Stefanini

How a Virtual Assistant May Speed Up Medical Clinical Trials

Digital life sciences technology developers Stefanini Group and CliniOps have launched a new platform designed to accelerate and upgrade clinical trials. The platform, called Trust, uses Stefanini’s Sophie virtual assistant to aid medical researchers.

Trust Research

Trust is designed to make it easier to set up, run, and analyze clinical trials by digitizing and automating the process. The Sophie AI handles the automation process faster and with less potential for human error than traditional tests. The trials are completed more quickly and at a lower cost than would typically be the case. Sophie also assists the researchers more directly, interacting with users to answer questions and fetch documents across the platform. If the researchers choose, Sophie can integrate with additional datasets from within the platform or using public sources of information like the government database of clinical trials.

“Our goal at Stefanini Group is to use the latest digital technologies to transform life science business functions,” Stefanini vice president of innovation and digital business Renata Galle said in a statement. “Our TRUST platform unifies the trial process, eliminating multiple vendors and high costs to increase efficiency and improve ROI.”

Sophie Speaks

Stefanini’s Sophie virtual assistant is behind the Trust platform, but the AI is not limited to helping clinical researchers. The virtual assistant, whose name is Greek for wisdom, has been a part of the company’s portfolio for a few years now, with new iterations arriving periodically. Sophie is used by businesses to run data collection and analysis, with a natural language engine able to understand and respond to conversational speech. The AI is designed to integrate with other business software as well, gathering disparate sources of information and theoretically eliminating some of the more tedious elements of a job. The same goes for customer service, as Sophie’s platform can be used by businesses who want a chatbot to talk to customers.

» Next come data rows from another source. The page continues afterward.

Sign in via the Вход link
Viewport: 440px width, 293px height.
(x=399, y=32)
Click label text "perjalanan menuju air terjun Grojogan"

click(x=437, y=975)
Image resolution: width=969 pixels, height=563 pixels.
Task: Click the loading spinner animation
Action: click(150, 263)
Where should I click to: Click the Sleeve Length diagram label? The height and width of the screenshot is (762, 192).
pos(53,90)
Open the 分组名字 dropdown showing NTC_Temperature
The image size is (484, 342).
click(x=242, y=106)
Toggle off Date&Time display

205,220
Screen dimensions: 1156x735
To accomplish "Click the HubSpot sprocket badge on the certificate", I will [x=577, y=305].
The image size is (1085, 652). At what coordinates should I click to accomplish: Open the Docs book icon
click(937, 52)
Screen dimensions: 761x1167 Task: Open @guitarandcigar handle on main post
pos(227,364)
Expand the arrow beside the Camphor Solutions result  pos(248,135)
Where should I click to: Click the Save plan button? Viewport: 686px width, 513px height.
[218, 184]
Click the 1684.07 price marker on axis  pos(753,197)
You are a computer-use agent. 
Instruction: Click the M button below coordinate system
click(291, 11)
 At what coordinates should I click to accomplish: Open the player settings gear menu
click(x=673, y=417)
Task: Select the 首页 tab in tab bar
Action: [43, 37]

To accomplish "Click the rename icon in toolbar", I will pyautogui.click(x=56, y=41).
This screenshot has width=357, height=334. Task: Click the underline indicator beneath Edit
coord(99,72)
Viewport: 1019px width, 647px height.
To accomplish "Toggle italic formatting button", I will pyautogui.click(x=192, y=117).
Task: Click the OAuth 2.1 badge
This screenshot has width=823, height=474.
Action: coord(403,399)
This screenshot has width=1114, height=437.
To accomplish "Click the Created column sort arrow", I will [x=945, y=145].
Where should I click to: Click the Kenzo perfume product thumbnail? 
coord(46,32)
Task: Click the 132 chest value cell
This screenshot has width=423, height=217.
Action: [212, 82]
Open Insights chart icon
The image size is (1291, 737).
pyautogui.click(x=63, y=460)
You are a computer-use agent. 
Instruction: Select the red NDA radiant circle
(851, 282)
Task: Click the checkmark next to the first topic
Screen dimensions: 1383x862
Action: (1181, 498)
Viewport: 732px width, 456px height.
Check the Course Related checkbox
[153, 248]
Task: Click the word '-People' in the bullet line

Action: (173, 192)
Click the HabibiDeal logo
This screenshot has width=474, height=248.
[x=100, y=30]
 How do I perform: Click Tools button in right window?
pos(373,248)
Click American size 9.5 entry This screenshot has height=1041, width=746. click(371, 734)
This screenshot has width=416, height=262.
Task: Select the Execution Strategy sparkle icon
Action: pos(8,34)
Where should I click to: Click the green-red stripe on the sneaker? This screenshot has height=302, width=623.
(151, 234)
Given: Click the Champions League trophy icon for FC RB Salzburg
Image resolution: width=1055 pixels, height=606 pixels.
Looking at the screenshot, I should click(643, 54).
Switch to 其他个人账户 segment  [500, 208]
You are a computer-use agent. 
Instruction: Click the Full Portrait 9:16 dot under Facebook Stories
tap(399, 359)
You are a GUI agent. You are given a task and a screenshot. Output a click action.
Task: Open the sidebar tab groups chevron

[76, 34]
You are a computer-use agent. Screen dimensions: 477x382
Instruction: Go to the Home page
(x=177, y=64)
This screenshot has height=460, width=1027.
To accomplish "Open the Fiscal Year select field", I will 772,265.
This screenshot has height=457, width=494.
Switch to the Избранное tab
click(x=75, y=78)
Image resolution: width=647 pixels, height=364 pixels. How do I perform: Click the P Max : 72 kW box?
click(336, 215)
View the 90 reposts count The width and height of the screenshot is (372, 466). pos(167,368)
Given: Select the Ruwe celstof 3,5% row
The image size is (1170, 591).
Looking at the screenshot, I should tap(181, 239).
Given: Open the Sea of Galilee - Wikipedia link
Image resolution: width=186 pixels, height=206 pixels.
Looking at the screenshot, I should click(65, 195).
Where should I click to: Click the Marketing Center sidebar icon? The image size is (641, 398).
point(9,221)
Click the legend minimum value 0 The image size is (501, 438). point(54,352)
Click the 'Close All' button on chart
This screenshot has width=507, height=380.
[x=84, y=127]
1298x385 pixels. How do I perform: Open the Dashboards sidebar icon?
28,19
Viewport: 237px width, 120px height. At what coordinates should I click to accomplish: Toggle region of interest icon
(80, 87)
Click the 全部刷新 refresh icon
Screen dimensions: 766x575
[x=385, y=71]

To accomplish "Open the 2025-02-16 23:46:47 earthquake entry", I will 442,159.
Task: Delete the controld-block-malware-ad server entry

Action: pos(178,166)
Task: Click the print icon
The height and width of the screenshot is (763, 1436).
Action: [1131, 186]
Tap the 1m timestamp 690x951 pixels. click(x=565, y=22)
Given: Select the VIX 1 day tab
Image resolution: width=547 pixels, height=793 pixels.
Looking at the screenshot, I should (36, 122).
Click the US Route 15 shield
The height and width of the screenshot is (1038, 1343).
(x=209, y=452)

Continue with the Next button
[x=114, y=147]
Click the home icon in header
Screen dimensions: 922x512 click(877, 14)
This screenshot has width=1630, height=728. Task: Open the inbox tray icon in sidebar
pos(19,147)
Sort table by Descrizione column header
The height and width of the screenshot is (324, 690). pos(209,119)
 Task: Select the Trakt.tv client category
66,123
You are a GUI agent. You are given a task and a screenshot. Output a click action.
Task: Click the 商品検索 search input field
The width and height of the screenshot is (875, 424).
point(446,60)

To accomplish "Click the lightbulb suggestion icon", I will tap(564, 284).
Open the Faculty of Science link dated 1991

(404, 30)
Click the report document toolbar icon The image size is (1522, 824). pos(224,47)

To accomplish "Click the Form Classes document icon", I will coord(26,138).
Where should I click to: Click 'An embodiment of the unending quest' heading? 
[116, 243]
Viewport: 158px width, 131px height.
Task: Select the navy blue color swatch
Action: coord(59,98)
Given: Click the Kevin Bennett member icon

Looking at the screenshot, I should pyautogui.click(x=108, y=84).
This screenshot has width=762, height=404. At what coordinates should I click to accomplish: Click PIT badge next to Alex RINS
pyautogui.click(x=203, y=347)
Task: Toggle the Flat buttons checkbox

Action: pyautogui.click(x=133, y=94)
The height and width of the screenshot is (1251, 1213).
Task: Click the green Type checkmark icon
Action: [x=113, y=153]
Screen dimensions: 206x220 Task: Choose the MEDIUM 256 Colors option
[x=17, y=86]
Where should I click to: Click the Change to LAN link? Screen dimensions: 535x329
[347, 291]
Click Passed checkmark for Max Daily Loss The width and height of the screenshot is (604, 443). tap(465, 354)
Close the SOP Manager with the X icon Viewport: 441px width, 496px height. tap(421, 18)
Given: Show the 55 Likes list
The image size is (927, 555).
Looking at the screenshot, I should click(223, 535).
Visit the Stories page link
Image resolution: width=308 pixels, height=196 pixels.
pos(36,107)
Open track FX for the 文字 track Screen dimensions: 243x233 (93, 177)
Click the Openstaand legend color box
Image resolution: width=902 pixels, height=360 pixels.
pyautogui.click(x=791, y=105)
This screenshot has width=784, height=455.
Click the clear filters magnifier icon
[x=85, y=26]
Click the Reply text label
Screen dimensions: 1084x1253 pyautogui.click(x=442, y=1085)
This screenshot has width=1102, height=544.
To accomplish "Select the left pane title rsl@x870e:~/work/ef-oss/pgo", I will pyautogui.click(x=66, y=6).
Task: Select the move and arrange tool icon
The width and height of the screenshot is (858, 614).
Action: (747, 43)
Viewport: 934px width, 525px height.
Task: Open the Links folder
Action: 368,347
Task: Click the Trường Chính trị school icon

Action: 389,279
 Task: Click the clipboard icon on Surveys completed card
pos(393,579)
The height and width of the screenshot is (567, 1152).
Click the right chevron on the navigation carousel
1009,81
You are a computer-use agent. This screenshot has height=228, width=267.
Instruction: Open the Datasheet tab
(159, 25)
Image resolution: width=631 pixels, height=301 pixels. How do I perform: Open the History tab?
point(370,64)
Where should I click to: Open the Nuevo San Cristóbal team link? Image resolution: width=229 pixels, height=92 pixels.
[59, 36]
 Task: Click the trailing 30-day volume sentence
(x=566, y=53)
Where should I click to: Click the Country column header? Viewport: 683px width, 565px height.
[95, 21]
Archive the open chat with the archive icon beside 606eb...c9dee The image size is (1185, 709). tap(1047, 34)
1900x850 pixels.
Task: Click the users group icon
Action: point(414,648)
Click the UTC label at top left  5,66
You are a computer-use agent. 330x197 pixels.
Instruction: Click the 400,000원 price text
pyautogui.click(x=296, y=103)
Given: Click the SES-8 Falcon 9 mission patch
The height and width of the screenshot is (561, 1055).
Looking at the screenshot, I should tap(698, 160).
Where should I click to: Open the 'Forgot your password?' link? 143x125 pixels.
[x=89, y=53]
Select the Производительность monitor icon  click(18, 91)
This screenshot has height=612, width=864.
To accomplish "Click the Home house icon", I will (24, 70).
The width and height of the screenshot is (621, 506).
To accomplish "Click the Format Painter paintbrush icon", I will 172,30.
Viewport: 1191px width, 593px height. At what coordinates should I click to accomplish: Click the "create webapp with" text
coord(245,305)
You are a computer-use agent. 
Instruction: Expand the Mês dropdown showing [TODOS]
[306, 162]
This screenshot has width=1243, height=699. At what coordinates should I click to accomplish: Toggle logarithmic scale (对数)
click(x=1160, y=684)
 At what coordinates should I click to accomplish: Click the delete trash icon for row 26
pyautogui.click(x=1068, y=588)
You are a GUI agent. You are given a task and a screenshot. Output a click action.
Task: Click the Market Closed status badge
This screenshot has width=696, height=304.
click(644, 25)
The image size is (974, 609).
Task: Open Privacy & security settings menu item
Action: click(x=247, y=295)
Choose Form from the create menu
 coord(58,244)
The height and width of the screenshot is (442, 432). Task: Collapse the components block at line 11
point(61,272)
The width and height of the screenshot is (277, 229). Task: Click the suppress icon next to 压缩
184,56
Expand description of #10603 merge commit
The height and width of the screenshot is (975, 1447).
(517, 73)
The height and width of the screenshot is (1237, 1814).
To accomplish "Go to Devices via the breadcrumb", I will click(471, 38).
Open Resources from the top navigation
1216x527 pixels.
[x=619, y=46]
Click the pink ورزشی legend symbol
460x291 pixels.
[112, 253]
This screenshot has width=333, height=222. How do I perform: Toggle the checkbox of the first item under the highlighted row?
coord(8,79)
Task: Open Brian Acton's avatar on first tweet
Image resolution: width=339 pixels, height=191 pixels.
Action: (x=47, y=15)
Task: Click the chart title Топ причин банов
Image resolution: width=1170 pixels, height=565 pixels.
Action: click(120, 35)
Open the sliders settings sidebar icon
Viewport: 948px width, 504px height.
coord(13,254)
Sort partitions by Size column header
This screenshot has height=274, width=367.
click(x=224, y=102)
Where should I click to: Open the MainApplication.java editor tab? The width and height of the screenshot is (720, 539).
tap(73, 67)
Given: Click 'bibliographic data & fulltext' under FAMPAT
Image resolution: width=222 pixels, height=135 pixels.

That function became particularly relevant during the current COVID-19 health crisis. Stefanini started offering businesses a free version of the Sophie chatbot for answering employee questions about the virus and its impact. The chatbot answers basic questions about the novel coronavirus, has news and advice for people to help them stay safe, and even updates about research for a vaccine. Sophie is part of the outpouring of new text and voice AIs released during the pandemic as a way of helping people stay informed. Some, such as Orbita, are supplying chatbots to medical care providers to help triage potential patients who may be infected. At the same time, virtual agent developers like Inference Solutions updated their AI to answer customer questions about how a business is adjusting to deal with the evolving situation. Bringing Sophie into clinical studies shows how flexible some of these tools can be, and likely portend their expanded presence in enterprise services on a more permanent basis.